Duża liczba zeznań sugeruje, że 4 sierpnia R. Kennedy poleciał do Los Angeles na ostateczną rozgrywkę z Monroe, w którego domu miała miejsce straszna scena. Naoczny świadek tej sceny powiedział: Marilyn obiecała zwołać konferencję prasową i opowiedzieć światu, jak była traktowana przez braci Kennedy. Robert był zły i zażądał, aby zostawił go i Johna w spokoju. Kłótnia zakończyła się histerycznym atakiem Monroe i następnego ranka znaleziono ją martwą.

Błąd psychoanalityka

Ralph Greenson, osobisty psychoanalityk Monroe, stał się bardzo bliska osoba dla aktorki. Był przekonany, że Marilyn powinna być szeroko stosowana w leczeniu leki podczas regulacji sfera emocjonalna pacjentów.

Jeden z najwybitniejszych biografów gwiazdy, Donald Spoto, napisał w swojej książce Marilyn Monroe: "Jego metoda była katastrofalna dla pacjenta. Życzenia Monroe ... był przekonany, że może zmusić ją do zrobienia wszystkiego, co chce. "

Zabronił jej się z nią spotykać były mąż, Joe DiMaggio, ograniczona komunikacja z przyjaciółmi, którym zależało na aktorce.
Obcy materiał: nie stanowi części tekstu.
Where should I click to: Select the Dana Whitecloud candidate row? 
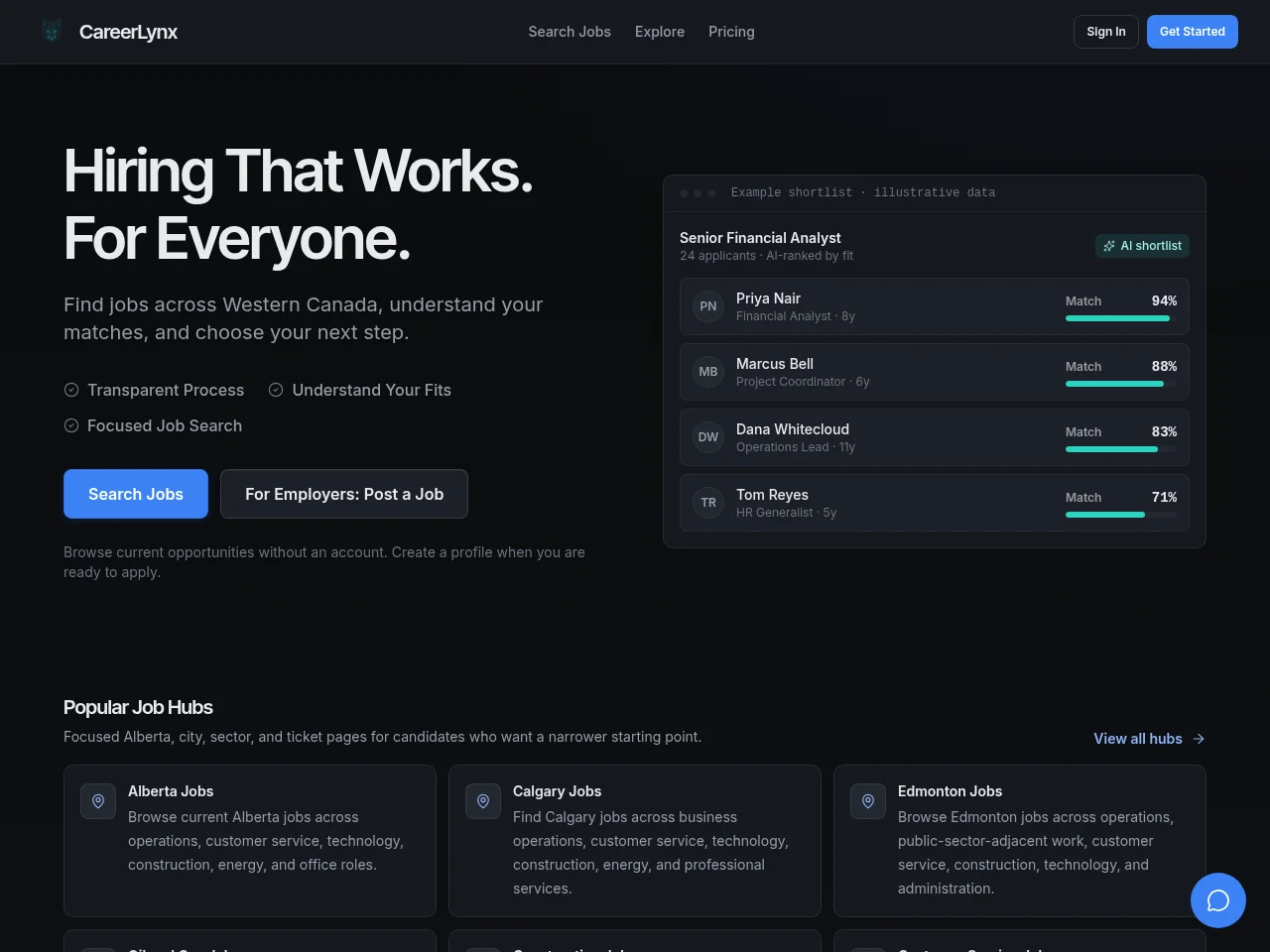(x=935, y=437)
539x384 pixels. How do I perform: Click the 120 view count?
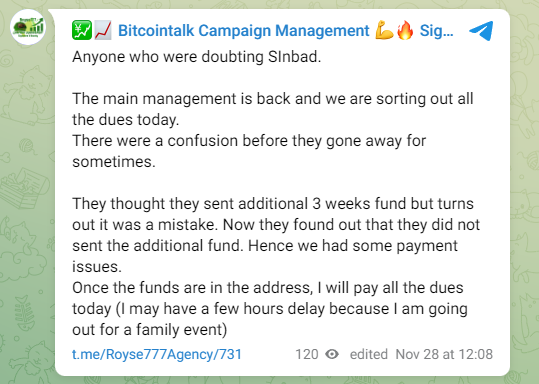point(307,354)
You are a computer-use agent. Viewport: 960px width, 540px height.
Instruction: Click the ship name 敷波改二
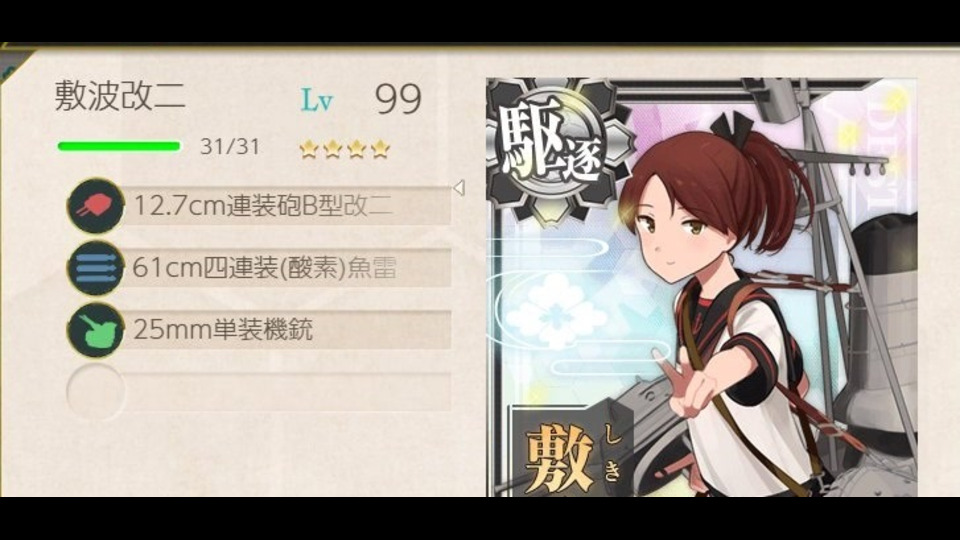tap(120, 97)
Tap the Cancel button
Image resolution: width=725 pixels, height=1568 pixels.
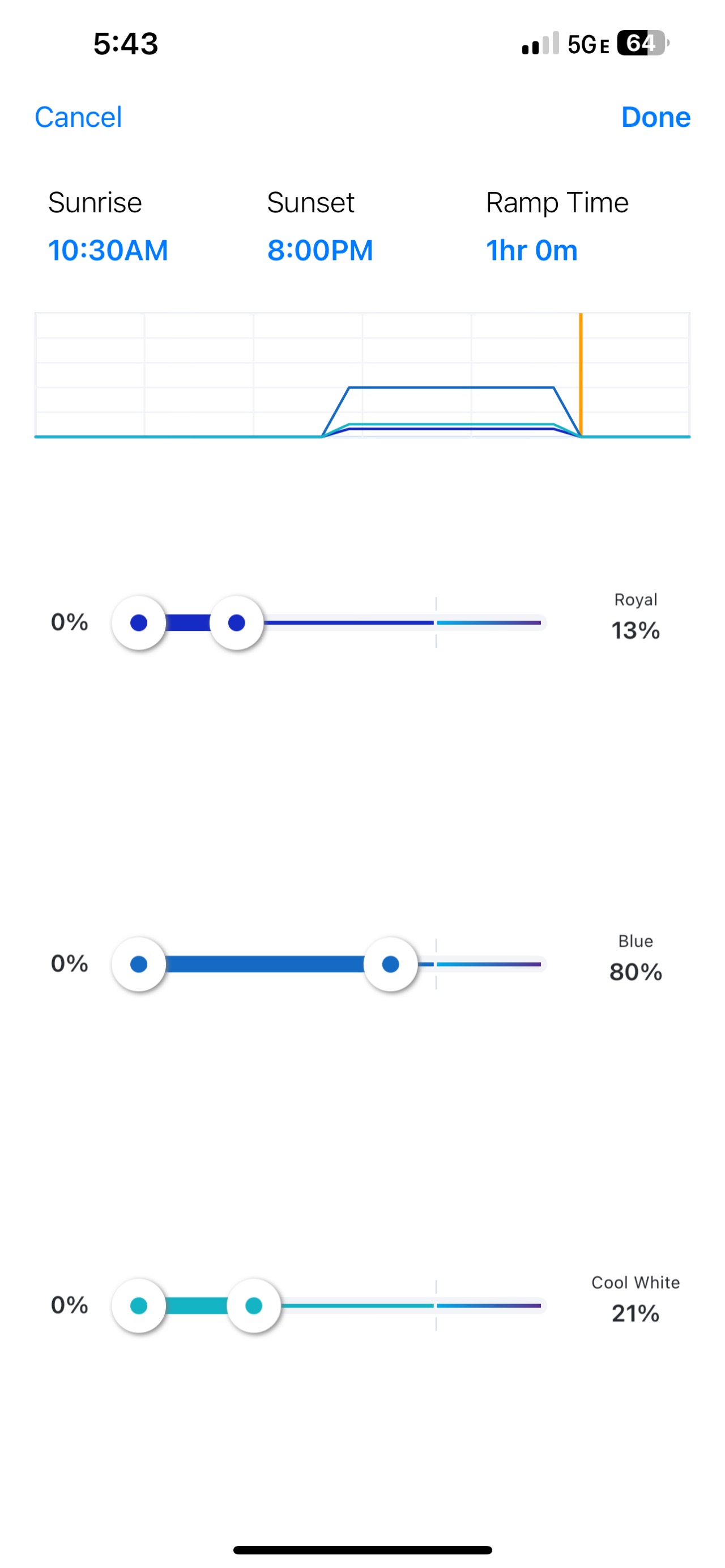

Spotto przytacza dowody na to, że Ralph Greenson rozsiewał fałszywe pogłoski w 1962 roku, że Monroe cierpi na schizofrenię, a nawet go pobił. Dowód ostatni fakt- wniosek terapeutki na kilka miesięcy przed śmiercią Marilyn o złamanym nosie i siniakach pod oczami.

Pod koniec lipca Gwiazda Hollywood już wyraźnie widziała, że ​​Greenson odsuwa ją od przyjaciół. „Pod koniec lipca 1962 Marilyn zdała sobie sprawę, że jeśli chce, aby miała jakiekolwiek życie prywatne, musi zerwać z Greensonem” – pisze Spoto.

Ale 4 sierpnia 1962 sześć godzin z psychoanalitykiem stało się ostatnimi w jej życiu.